This morning when Angela Merkel told Boris Johnson his Brexit offer did not provide the requisite confidence that the border on the island of Ireland would be kept open while preserving the integrity of the EU’s single market, it looked as though any Brexit deal was dead – and that the Prime Minister would therefore now focus all his efforts on achieving a no-deal Brexit, while MPs would focus all theirs on forcing him to ask for a Brexit delay.
Tonight the president of the European Parliament, David Maria Sassoli, met Johnson and reinforced Merkel’s message that the British offer falls well short.
So a Brexit deal is all over bar the shouting? Not quite, but almost.

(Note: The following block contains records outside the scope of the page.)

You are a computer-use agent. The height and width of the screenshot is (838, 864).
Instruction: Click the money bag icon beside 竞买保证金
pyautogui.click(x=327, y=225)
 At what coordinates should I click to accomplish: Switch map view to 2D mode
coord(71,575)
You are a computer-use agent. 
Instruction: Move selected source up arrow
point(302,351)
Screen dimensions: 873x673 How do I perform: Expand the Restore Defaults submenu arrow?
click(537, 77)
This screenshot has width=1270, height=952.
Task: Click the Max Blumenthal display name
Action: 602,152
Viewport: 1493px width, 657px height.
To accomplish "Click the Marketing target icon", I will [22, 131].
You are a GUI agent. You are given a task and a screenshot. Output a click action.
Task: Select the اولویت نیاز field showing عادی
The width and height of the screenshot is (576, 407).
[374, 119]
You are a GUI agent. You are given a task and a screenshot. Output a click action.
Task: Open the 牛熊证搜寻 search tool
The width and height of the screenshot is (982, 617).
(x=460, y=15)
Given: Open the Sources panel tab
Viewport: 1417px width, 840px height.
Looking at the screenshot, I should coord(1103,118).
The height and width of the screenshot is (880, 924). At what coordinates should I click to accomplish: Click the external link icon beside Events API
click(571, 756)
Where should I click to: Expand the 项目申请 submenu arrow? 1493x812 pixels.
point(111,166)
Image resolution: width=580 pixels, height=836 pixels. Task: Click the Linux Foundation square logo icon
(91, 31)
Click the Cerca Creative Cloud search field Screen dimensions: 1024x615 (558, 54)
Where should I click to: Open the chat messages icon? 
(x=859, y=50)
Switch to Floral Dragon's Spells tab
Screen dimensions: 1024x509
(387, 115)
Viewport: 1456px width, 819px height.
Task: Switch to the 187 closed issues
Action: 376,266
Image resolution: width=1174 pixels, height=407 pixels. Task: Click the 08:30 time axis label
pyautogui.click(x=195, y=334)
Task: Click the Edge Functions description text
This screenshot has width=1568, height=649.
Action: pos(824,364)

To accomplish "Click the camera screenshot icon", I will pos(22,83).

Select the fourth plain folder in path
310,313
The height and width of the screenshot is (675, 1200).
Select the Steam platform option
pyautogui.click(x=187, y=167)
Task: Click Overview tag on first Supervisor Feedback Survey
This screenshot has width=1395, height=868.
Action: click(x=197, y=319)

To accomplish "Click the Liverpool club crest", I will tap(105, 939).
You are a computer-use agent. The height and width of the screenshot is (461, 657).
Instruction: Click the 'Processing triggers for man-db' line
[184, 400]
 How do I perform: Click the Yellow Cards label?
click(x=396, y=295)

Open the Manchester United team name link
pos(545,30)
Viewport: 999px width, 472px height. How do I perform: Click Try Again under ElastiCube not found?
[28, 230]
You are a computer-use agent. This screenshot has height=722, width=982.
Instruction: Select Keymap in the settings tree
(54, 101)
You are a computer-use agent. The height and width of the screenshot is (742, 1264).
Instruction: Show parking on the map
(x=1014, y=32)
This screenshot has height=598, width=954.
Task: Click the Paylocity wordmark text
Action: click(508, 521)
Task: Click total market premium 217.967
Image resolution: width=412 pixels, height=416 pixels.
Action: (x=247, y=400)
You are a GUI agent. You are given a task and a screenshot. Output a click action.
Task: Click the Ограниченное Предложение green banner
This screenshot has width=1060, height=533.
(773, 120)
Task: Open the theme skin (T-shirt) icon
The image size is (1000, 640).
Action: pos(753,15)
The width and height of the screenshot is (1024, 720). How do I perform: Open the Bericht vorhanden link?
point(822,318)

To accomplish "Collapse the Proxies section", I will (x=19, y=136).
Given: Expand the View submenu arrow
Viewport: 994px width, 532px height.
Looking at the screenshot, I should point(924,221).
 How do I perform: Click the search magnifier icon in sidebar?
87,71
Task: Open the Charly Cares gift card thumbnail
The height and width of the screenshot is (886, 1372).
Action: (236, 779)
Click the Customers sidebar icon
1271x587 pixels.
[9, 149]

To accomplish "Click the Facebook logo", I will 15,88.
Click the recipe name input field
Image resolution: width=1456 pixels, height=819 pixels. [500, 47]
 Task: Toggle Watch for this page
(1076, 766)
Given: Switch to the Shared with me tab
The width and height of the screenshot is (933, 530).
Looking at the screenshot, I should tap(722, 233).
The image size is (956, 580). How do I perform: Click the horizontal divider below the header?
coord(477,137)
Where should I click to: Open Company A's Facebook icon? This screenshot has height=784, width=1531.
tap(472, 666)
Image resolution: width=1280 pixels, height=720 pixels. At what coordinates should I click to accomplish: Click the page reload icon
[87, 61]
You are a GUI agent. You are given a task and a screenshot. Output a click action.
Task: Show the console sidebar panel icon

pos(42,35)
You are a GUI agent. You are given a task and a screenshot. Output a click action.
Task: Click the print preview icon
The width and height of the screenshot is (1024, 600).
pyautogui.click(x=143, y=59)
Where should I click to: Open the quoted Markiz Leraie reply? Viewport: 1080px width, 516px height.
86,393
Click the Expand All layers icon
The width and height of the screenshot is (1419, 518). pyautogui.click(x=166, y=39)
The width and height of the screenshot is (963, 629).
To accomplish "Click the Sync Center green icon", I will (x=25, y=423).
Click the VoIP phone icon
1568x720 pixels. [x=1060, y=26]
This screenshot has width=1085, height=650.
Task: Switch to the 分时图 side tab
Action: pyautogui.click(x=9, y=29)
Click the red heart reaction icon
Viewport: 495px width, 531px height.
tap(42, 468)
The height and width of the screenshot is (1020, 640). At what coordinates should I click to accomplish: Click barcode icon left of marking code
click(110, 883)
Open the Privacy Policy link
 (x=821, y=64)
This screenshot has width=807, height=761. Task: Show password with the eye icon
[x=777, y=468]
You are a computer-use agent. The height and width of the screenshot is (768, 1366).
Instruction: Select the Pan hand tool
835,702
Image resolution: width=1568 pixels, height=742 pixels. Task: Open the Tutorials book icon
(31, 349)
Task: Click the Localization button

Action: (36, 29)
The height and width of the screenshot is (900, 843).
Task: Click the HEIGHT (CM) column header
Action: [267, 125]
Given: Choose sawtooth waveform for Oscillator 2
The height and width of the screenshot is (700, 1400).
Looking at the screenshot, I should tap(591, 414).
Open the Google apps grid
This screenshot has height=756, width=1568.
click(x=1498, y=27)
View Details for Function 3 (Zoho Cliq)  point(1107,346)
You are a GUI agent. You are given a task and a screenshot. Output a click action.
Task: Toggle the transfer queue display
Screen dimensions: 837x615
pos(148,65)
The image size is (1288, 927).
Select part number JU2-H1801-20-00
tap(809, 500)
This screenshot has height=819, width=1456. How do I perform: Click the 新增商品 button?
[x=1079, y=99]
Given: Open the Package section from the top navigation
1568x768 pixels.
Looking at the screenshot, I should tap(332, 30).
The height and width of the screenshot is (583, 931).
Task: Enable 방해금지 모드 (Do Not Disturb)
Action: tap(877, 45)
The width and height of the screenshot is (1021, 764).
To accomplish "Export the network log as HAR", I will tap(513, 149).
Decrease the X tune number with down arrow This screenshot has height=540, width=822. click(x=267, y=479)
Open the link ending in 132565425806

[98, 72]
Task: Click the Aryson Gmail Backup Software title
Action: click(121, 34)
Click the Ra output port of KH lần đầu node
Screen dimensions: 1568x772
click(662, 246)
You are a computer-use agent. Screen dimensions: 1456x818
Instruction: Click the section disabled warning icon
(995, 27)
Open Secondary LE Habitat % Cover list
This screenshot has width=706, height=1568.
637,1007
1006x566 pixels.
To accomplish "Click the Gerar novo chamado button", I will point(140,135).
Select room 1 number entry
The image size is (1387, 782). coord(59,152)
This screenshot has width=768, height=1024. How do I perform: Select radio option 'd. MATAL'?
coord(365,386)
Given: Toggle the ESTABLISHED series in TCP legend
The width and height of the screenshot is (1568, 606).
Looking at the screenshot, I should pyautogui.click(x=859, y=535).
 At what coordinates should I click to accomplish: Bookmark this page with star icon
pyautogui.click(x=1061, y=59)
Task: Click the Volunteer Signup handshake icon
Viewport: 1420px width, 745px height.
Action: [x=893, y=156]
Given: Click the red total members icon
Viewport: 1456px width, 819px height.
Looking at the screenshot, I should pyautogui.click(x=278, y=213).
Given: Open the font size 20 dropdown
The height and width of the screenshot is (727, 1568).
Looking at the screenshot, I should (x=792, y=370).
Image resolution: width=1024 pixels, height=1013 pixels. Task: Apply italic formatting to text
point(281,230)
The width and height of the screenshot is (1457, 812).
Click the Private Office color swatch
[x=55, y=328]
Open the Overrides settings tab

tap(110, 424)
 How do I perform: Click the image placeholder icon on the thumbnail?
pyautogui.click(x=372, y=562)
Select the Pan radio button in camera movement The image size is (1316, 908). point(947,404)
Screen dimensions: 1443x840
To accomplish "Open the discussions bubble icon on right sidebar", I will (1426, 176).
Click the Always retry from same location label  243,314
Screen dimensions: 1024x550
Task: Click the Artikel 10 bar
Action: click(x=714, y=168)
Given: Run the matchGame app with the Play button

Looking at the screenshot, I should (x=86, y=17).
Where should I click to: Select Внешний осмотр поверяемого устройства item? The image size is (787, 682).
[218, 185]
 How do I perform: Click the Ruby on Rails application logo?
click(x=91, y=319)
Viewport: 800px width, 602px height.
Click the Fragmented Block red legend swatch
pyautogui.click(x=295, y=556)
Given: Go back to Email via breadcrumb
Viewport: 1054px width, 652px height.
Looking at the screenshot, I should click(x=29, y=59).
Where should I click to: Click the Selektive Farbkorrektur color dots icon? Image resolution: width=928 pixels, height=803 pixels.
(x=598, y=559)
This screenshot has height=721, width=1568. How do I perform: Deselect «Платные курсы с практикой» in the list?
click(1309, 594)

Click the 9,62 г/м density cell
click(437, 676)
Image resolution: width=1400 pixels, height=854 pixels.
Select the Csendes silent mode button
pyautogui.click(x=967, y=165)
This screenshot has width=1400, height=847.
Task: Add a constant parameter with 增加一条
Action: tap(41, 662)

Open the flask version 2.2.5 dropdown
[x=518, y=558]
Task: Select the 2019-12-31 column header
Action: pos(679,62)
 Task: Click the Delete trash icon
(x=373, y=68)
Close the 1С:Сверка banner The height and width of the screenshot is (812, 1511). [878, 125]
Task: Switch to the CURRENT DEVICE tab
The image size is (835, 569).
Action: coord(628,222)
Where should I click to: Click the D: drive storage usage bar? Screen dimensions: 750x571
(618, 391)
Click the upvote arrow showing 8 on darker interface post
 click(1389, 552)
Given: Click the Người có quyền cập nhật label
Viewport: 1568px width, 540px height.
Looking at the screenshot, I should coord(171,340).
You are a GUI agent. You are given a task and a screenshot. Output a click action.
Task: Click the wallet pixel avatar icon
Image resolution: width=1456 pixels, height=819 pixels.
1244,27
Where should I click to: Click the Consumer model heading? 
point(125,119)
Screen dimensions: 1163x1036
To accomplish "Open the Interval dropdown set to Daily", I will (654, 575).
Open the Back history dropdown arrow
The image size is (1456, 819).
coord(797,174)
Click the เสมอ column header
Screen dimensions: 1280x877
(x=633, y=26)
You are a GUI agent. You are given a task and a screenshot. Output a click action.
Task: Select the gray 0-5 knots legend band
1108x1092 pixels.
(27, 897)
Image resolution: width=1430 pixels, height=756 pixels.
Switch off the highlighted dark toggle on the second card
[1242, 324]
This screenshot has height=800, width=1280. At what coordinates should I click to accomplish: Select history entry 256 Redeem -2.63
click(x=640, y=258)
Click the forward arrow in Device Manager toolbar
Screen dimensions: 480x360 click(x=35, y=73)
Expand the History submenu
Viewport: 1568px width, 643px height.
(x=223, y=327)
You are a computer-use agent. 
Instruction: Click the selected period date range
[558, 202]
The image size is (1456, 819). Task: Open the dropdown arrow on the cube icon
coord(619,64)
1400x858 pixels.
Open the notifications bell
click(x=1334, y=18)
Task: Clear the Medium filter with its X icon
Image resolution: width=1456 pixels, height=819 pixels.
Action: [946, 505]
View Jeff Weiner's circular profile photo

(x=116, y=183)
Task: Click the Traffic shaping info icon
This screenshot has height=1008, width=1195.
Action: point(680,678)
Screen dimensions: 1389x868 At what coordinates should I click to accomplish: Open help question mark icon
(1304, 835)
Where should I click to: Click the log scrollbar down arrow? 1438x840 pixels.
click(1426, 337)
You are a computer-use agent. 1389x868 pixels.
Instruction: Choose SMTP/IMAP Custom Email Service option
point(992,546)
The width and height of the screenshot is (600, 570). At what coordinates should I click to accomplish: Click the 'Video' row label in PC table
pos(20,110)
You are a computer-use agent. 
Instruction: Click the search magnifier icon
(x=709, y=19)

Technical talks between the Article 50 Taskforce and the UK’s negotiator rumble on.
And the Irish PM Leo Varadkar tried to be more emollient in his chat with Johnson this afternoon. He said that the backstop and membership of the customs union, so hated by Northern Ireland’s DUP – Johnson’s unionist allies – would only be temporary, seemingly contradicting what Merkel said (though my German sources insist Johnson over-reacted to Merkel simply saying that the original backstop, which would potentially have kept the UK or NI in the customs union forever, is the sole idea that so far solves the so-called Ireland problem).
All of which suggests that towards the end of this week the EU will moot a possible deal-saving compromise, namely keeping Northern Ireland in the backstop for a specified and limited number of years.
A Brexit agreement snatched from the jaws of mutual intergovernmental abuse? Very doubtful.
‘We will say no [to a time-limited backstop]’ said a Downing Street official.
Which may prompt a bit of argy bargy in cabinet. However only four ministers – Morgan, Smith, Buckland and Hancock – might put their jobs on the line to prevent rejection of a temporary NI-only backstop in preference to no deal.